Directions
Set down the records word for word, starting at their first line and ending at the line that contains "Click the tag", with that line included.

[START Material for this exercise]

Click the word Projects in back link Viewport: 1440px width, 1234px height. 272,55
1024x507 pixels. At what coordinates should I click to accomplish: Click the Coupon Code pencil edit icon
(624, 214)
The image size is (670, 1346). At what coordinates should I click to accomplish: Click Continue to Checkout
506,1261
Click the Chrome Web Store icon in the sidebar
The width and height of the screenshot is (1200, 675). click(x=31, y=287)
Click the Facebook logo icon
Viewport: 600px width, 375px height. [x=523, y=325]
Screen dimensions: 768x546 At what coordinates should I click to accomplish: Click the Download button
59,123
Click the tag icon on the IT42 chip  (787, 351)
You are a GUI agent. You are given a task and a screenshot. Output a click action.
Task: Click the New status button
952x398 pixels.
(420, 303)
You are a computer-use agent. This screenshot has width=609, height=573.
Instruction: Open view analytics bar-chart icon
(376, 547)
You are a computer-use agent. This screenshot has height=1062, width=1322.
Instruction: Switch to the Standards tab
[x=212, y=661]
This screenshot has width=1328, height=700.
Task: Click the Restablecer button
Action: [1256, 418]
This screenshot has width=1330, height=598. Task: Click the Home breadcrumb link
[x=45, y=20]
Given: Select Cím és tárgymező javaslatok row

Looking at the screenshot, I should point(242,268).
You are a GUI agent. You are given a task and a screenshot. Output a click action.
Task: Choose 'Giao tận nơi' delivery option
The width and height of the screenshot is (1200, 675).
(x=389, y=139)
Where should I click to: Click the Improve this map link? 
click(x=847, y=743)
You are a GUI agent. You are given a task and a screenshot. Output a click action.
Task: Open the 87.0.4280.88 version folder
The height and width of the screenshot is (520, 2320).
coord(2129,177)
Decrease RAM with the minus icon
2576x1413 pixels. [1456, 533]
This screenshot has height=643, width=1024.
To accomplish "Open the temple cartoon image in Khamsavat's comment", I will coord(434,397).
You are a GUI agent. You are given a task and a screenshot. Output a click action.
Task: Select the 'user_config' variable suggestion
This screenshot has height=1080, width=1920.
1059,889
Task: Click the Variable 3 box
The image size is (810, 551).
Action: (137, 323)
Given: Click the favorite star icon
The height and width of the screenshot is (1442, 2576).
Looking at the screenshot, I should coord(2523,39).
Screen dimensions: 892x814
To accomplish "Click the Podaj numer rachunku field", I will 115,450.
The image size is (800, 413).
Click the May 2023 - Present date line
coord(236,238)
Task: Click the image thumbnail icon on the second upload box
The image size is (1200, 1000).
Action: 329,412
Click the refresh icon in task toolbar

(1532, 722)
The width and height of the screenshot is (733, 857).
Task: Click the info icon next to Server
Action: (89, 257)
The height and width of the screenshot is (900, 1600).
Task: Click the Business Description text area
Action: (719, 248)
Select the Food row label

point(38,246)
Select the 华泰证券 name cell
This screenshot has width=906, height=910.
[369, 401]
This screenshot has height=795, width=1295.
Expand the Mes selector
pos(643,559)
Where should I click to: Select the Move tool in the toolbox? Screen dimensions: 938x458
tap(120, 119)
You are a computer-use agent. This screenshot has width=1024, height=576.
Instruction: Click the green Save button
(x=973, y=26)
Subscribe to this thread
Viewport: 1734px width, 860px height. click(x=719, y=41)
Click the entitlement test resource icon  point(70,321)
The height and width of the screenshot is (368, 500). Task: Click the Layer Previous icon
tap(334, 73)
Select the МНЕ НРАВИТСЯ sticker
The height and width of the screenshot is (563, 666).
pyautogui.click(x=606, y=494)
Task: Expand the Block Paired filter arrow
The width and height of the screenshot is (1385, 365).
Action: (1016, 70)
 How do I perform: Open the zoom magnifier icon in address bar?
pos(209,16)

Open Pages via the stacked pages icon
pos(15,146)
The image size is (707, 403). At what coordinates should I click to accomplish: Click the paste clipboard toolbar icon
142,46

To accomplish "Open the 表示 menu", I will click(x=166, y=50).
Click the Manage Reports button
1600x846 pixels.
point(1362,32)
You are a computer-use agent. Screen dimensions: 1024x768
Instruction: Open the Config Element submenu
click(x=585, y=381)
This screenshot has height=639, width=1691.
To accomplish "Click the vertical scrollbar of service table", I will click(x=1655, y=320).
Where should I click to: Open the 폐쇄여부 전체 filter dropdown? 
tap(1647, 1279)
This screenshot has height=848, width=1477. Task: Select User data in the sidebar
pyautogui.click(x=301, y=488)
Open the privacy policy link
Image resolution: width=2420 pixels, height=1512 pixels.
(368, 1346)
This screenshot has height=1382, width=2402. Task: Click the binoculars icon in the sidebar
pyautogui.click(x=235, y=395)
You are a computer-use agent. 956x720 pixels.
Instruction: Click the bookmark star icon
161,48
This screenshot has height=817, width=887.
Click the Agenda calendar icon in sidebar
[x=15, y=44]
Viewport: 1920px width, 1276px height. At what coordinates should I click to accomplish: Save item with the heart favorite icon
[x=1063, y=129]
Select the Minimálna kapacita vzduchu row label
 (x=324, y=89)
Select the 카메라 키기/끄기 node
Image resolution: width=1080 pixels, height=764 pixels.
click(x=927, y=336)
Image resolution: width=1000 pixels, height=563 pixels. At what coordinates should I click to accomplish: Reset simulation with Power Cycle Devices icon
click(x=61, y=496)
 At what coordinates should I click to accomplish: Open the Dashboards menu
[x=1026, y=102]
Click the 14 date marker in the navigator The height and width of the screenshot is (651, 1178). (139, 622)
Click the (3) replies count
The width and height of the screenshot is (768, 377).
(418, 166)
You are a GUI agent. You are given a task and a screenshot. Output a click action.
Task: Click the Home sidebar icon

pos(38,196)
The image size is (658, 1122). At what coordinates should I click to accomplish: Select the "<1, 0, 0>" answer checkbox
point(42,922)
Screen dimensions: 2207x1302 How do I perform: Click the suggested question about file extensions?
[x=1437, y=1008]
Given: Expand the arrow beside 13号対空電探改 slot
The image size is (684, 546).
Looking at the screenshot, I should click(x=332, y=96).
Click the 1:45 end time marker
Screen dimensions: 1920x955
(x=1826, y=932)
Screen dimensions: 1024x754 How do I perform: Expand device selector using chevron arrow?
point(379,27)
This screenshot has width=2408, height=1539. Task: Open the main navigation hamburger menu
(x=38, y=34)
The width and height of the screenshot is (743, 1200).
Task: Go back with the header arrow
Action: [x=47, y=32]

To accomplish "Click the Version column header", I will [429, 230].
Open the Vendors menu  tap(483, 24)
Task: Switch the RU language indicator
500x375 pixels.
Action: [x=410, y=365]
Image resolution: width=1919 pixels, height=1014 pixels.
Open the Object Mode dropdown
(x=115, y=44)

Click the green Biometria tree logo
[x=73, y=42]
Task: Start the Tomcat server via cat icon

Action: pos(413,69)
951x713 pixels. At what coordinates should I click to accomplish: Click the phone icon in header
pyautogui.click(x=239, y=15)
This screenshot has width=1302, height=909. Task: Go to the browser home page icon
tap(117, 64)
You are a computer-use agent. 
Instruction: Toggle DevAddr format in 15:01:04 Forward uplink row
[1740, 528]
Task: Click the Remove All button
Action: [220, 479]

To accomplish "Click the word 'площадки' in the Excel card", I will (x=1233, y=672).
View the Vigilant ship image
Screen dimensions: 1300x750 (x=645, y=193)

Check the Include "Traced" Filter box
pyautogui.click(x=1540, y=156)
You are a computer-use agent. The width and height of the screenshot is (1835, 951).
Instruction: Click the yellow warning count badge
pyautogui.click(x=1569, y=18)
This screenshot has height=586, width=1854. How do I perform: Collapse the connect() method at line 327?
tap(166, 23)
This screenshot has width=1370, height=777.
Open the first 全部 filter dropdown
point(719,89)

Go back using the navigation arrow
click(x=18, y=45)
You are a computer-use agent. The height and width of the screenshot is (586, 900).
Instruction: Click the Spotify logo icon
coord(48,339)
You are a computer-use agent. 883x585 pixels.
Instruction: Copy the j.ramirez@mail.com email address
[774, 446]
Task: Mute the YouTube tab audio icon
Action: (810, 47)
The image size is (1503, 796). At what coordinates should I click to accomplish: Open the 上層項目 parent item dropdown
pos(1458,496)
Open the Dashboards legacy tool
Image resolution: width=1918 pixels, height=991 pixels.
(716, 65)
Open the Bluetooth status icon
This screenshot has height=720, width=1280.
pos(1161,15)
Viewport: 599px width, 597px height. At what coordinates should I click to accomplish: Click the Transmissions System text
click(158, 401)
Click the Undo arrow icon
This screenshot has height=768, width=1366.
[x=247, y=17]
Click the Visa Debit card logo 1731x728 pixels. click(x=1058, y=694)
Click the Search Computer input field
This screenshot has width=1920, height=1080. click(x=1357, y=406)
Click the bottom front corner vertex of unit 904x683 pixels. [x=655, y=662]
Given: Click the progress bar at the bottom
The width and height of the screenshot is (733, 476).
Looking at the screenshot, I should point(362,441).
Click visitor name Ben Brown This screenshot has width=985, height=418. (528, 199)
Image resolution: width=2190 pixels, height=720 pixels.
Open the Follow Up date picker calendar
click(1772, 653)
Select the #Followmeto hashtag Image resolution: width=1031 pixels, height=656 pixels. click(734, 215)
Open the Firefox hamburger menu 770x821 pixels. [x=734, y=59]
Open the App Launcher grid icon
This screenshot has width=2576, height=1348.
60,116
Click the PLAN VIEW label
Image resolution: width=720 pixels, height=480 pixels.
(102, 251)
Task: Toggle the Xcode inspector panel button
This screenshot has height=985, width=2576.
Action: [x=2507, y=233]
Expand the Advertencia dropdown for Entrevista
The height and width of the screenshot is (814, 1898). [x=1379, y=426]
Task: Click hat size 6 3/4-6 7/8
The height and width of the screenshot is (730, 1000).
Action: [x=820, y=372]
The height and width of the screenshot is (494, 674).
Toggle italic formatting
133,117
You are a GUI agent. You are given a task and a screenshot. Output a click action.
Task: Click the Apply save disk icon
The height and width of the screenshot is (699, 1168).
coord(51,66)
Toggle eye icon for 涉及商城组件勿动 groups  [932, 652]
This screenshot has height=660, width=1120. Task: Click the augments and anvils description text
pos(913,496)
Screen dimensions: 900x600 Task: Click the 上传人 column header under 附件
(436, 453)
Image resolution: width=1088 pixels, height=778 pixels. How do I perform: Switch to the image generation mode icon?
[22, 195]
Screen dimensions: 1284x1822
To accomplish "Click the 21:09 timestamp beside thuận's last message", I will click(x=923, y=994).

[END Material for this exercise]

The answer
Click the word Projects in back link Viewport: 1440px width, 1234px height. 272,55
1024x507 pixels. At what coordinates should I click to accomplish: Click the Coupon Code pencil edit icon
(624, 214)
The image size is (670, 1346). At what coordinates should I click to accomplish: Click Continue to Checkout
506,1261
Click the Chrome Web Store icon in the sidebar
The width and height of the screenshot is (1200, 675). click(x=31, y=287)
Click the Facebook logo icon
Viewport: 600px width, 375px height. [x=523, y=325]
Screen dimensions: 768x546 At what coordinates should I click to accomplish: Click the Download button
59,123
Click the tag icon on the IT42 chip  (787, 351)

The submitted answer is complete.